_What you will do_
(1) Transcribe the part of the great-circle distance problem between "The latitude and" and "of the sphere.)", inclusive.
(2) Using the great-circle distance problem, state whether each statement agrees with the text. Answer yes or no, and quote the words that decide it. (a) The positive z-axis passes through the North Pole. (b) The earth's radius is to be taken as 3690 miles. (c) The origin is placed at Greenwich, England.

_Page excerpt_
——————————
Question

The latitude and longitude of a point $$P$$ in the Northern Hemisphere are related to spherical coordinates $$\rho, \theta, \phi$$ as follows. We take the origin to be the center of the earth and the positive $$z$$ -axis to pass through the North Pole. The positive $$x$$ -axis passes through the point where the prime meridian (the meridian through Greenwich, England) intersects the equator. Then the latitude of $$P$$ is $$\alpha=90^{\circ}-\phi^{\circ}$$ and the longitude is $$\beta=360^{\circ}-\theta^{\circ} .$$ Find the great-circle distance from Los Angeles (lat. $$34.06^{\circ} \mathrm{N},$$ long. $$118.25^{\circ} \mathrm{W}$$ ) to Montréal (lat. $$45.50^{\circ} \mathrm{N},$$ long. $$73.60^{\circ} \mathrm{W} ) .$$ Take the radius of the earth to be 3960 $$\mathrm{mi}$$ . (A great circle is the circle of intersection of a sphere and a plane through the center of the sphere.)
——————————
_Given information_
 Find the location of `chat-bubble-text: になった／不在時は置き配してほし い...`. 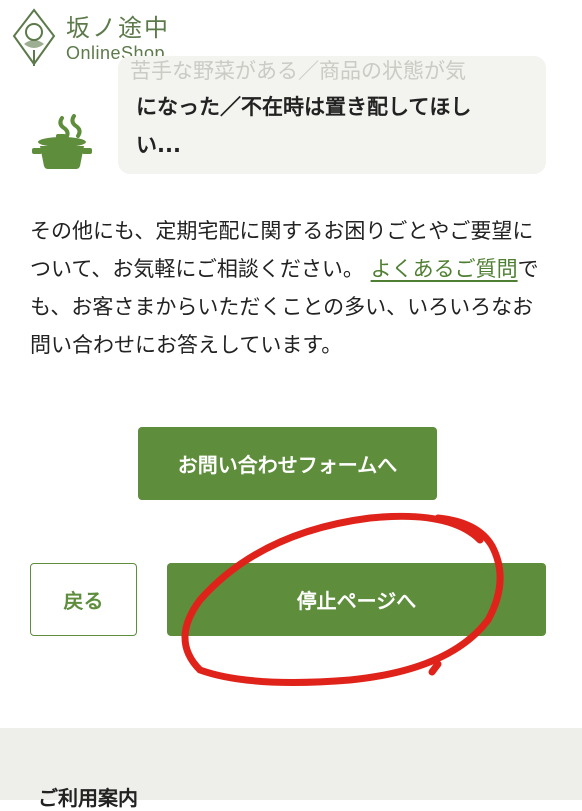

chat-bubble-text: になった／不在時は置き配してほし い... is located at coordinates (341, 126).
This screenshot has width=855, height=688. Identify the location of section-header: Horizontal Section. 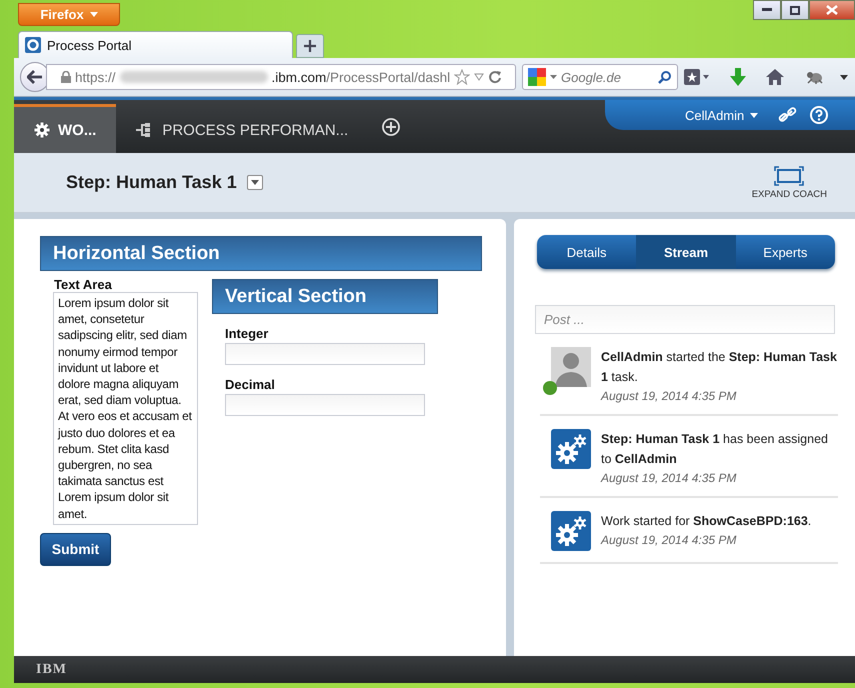
(261, 254).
——————————
_Results of the tasks_
(1)
The latitude and longitude of a point $$P$$ in the Northern Hemisphere are related to spherical coordinates $$\rho, \theta, \phi$$ as follows. We take the origin to be the center of the earth and the positive $$z$$ -axis to pass through the North Pole. The positive $$x$$ -axis passes through the point where the prime meridian (the meridian through Greenwich, England) intersects the equator. Then the latitude of $$P$$ is $$\alpha=90^{\circ}-\phi^{\circ}$$ and the longitude is $$\beta=360^{\circ}-\theta^{\circ} .$$ Find the great-circle distance from Los Angeles (lat. $$34.06^{\circ} \mathrm{N},$$ long. $$118.25^{\circ} \mathrm{W}$$ ) to Montréal (lat. $$45.50^{\circ} \mathrm{N},$$ long. $$73.60^{\circ} \mathrm{W} ) .$$ Take the radius of the earth to be 3960 $$\mathrm{mi}$$ . (A great circle is the circle of intersection of a sphere and a plane through the center of the sphere.)

(2)
(a) Yes: "the positive $$z$$ -axis to pass through the North Pole"
(b) No: "Take the radius of the earth to be 3960"
(c) No: "We take the origin to be the center of the earth"